Flores Tonatiuh, Kremsner Barbara, Schön Jana, Riedl Julia, Sabitzer Hugo, Glisic Christina, Pfoser Kristina, Nedomansky Jakob, Bergmeister Konstantin D, Schrögendorfer Klaus F
Karl Landsteiner University of Health Sciences, Dr. Karl-Dorrek-Straße 30, 3500 Krems, Austria.

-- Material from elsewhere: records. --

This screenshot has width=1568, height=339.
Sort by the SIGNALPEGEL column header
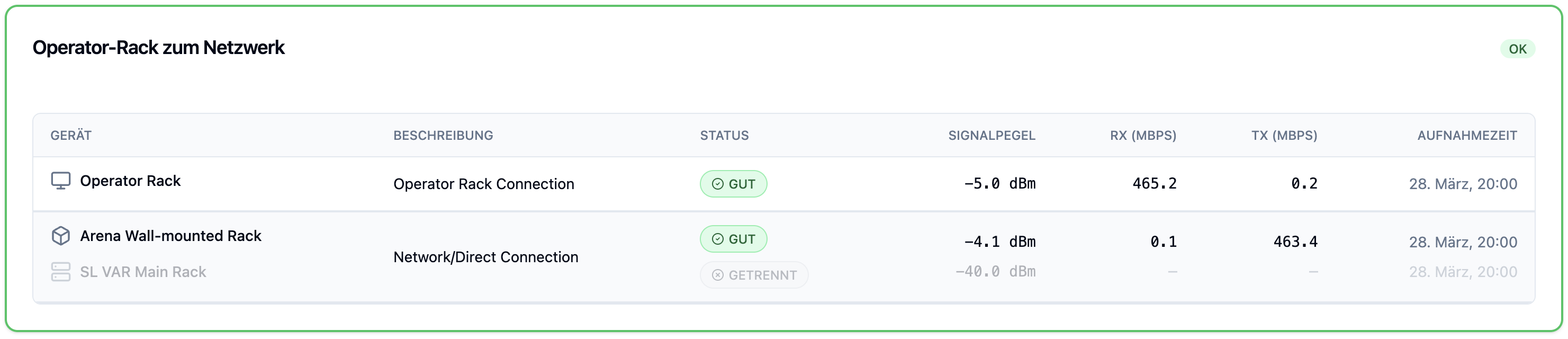991,135
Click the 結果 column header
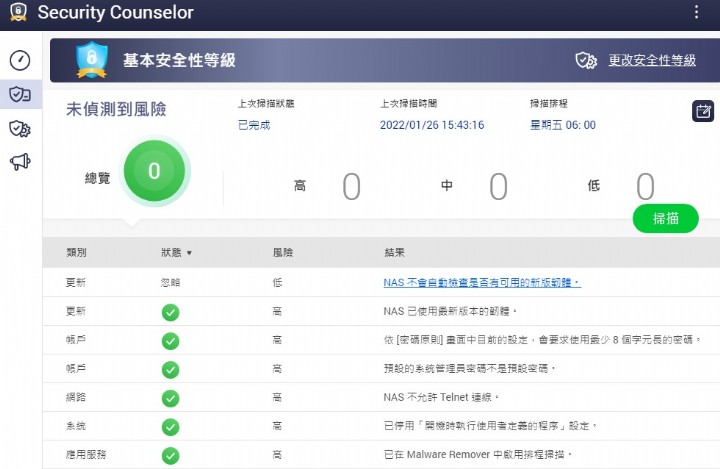Image resolution: width=720 pixels, height=469 pixels. pos(394,253)
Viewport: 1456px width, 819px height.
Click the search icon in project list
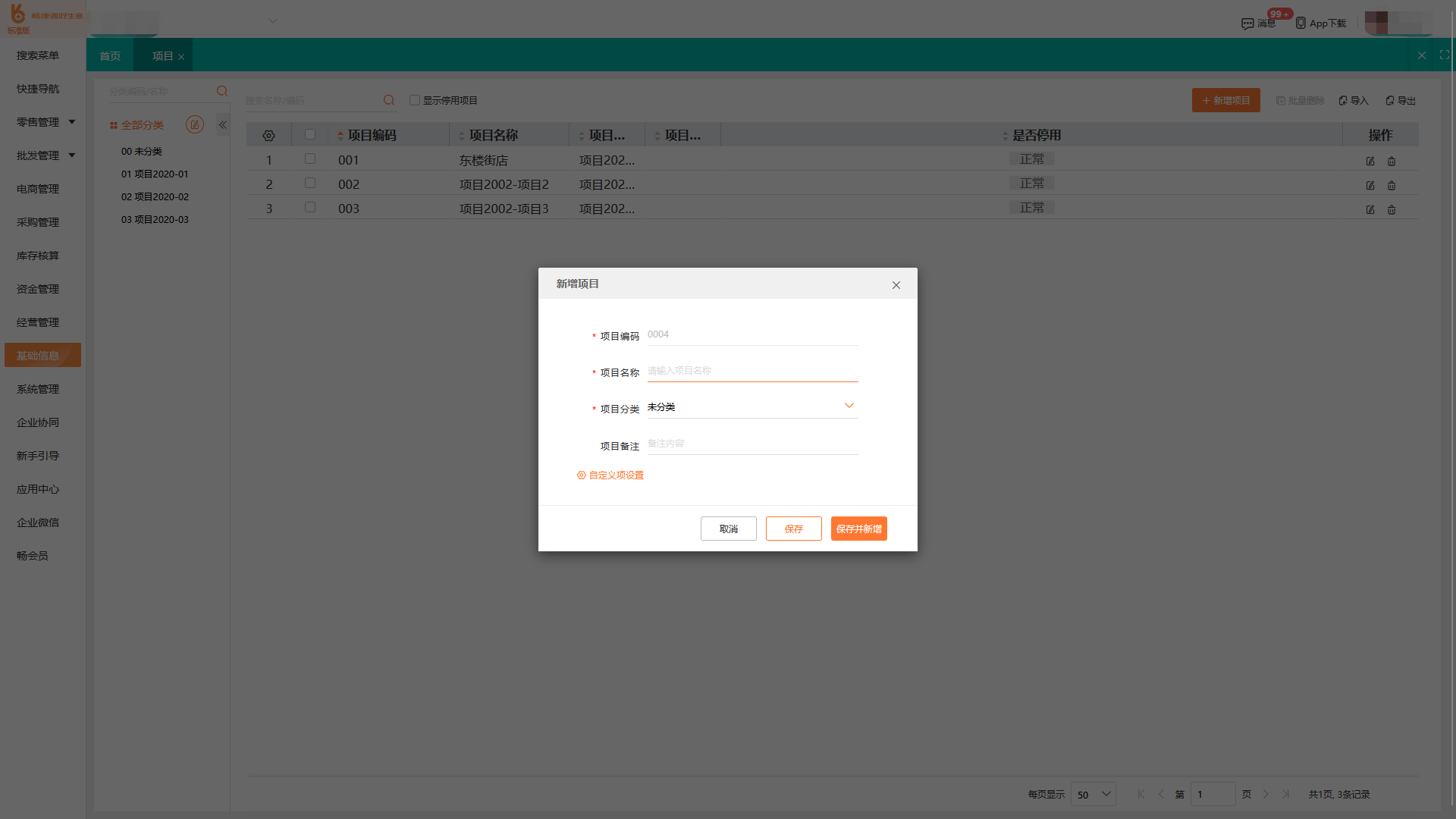390,100
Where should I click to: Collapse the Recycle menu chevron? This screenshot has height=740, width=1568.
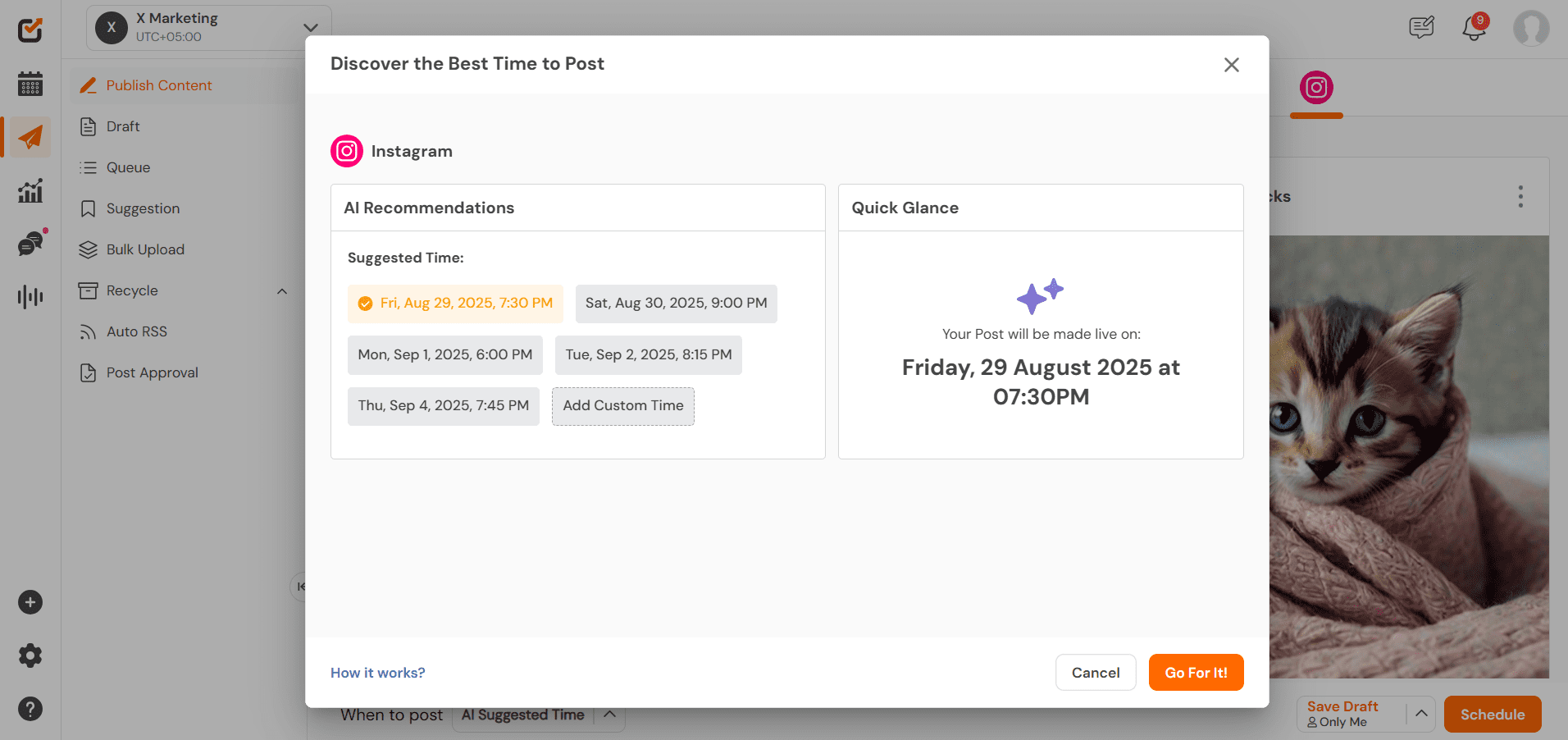click(x=282, y=291)
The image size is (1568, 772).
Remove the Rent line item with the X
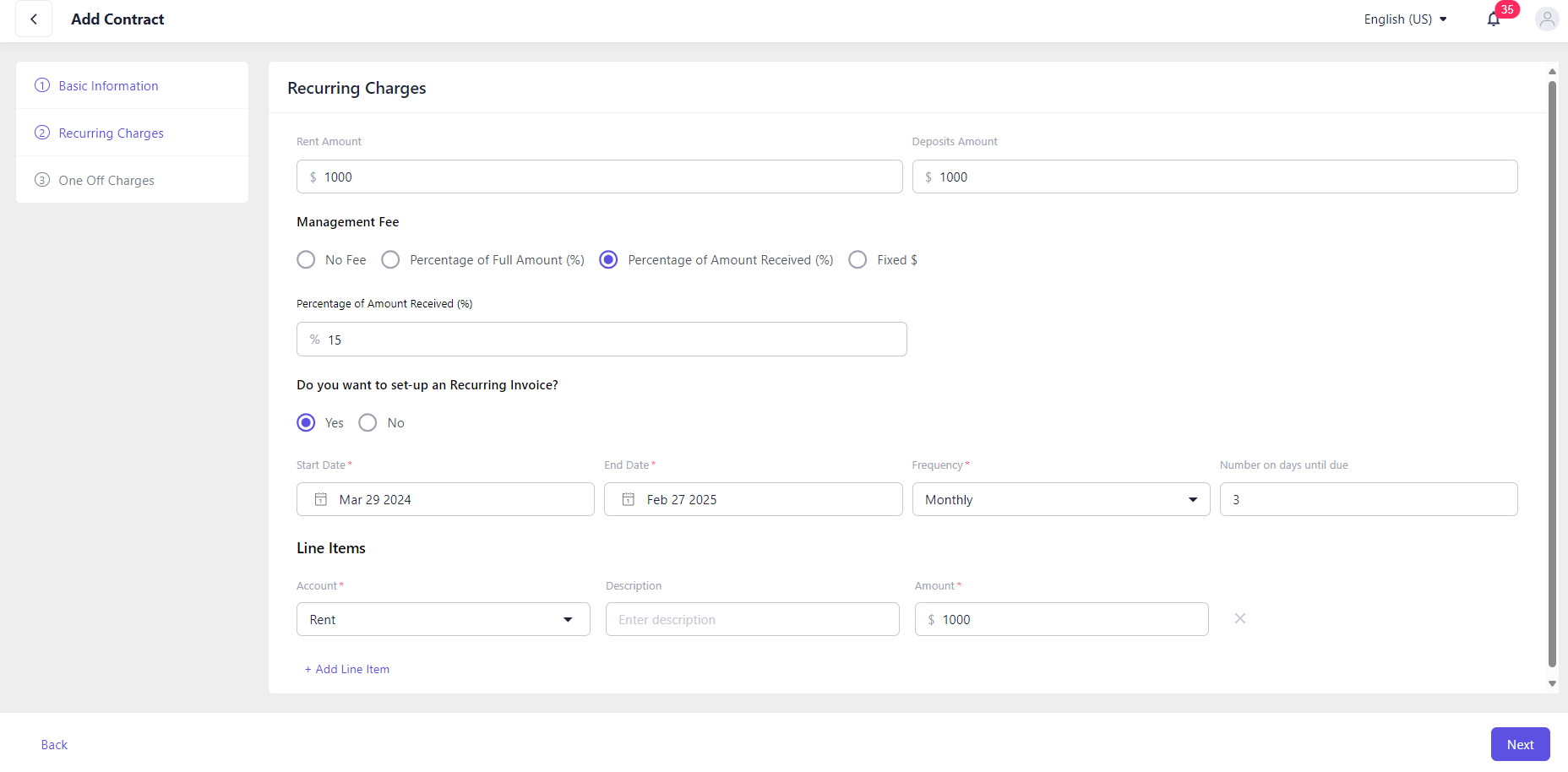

Clinical Department of Plastic, Aesthetic and Reconstructive Surgery, University Clinic of St. Poelten, 3100 St. Poelten, Austria.
J Clin Med. 2024 Dec 19;13(24):7779. doi: 10.3390/jcm13247779.
Lipedema is a subcutaneous adipose tissue disorder mainly affecting women. Its progressive nature often requires high-volume liposuction for efficient pain reduction. However, aspiration volumes of more than 5 L within a single session may lead to a variety of complications. Thus, we examined the effect of high-volume liposuctions on lipedema patients and the incidence of associated complications. We analyzed perioperative differences in lipedema patients undergoing low- or high-volume liposuctions. Statistical analyses were performed, investigating postoperative complications and the correlation of patients' BMI, total amount of aspiration, duration of surgery, hospital stay and hemoglobin alterations. Complications were investigated according to the Clavien-Dindo Classification. Patients were divided in two groups based on the volume aspirated at liposuction (low-volume vs. high-volume liposuction). Overall, 121 sessions were investigated. Mean total volume of aspiration was 8227.851 mL ± 3643.891. Mean preoperative hemoglobin levels were 13.646 g/dL ± 1.075 g/dL. Preoperatively, 7.44% of patients were anemic (Hb < 12 g/dL). Mean postoperative hemoglobin was 10.563 g/dL ± 1.230 g/dL. Postoperatively, 90.10% of patients showed Hb levels below 12 g/dL. Hemoglobin loss differed significantly between the two groups ( = 0.001). Significant correlations between pre- ( = 0.015) and postoperative ( < 0.001) hemoglobin levels and pre- ( < 0.001) and postoperative ( < 0.001) anemia with Class II complications were also seen. The total volume of aspiration did not correlate with complication rates ( = 0.176). Complication rates in high-volume liposuctions are hemoglobin-dependent rather than volume-associated. Preoperative anemia was the most influential for the occurrence of postoperative complications. To safely conduct high-volume liposuctions in lipedema patients, adequate patient selection and preoperative patient preparation are imperative.
脂肪性水肿是一种主要影响女性的皮下脂肪组织疾病。其渐进性往往需要进行大容量抽脂以有效减轻疼痛。然而,单次手术抽吸量超过5升可能会导致多种并发症。因此,我们研究了大容量抽脂对脂肪性水肿患者的影响以及相关并发症的发生率。我们分析了接受小容量或大容量抽脂的脂肪性水肿患者的围手术期差异。进行了统计分析,调查术后并发症以及患者的体重指数、抽吸总量、手术时间、住院时间和血红蛋白变化之间的相关性。根据Clavien-Dindo分类法对并发症进行了调查。根据抽脂时的抽吸量将患者分为两组(小容量抽脂组与大容量抽脂组)。总体而言,共调查了121例手术。平均抽吸总量为8227.851毫升±3643.891毫升。术前平均血红蛋白水平为13.646克/分升±1.075克/分升。术前,7.44%的患者贫血(血红蛋白<12克/分升)。术后平均血红蛋白为10.563克/分升±1.230克/分升。术后,90.10%的患者血红蛋白水平低于12克/分升。两组之间的血红蛋白损失差异显著(P = 0.001)。术前(P = 0.015)和术后(P<0.0)血红蛋白水平以及术前(P<0.0)和术后(P<0.0)贫血与II级并发症之间也存在显著相关性。抽吸总量与并发症发生率无关(P = 0.176)。大容量抽脂的并发症发生率取决于血红蛋白而非抽吸量。术前贫血对术后并发症的发生影响最大。为了在脂肪性水肿患者中安全地进行大容量抽脂,必须进行充分的患者选择和术前患者准备。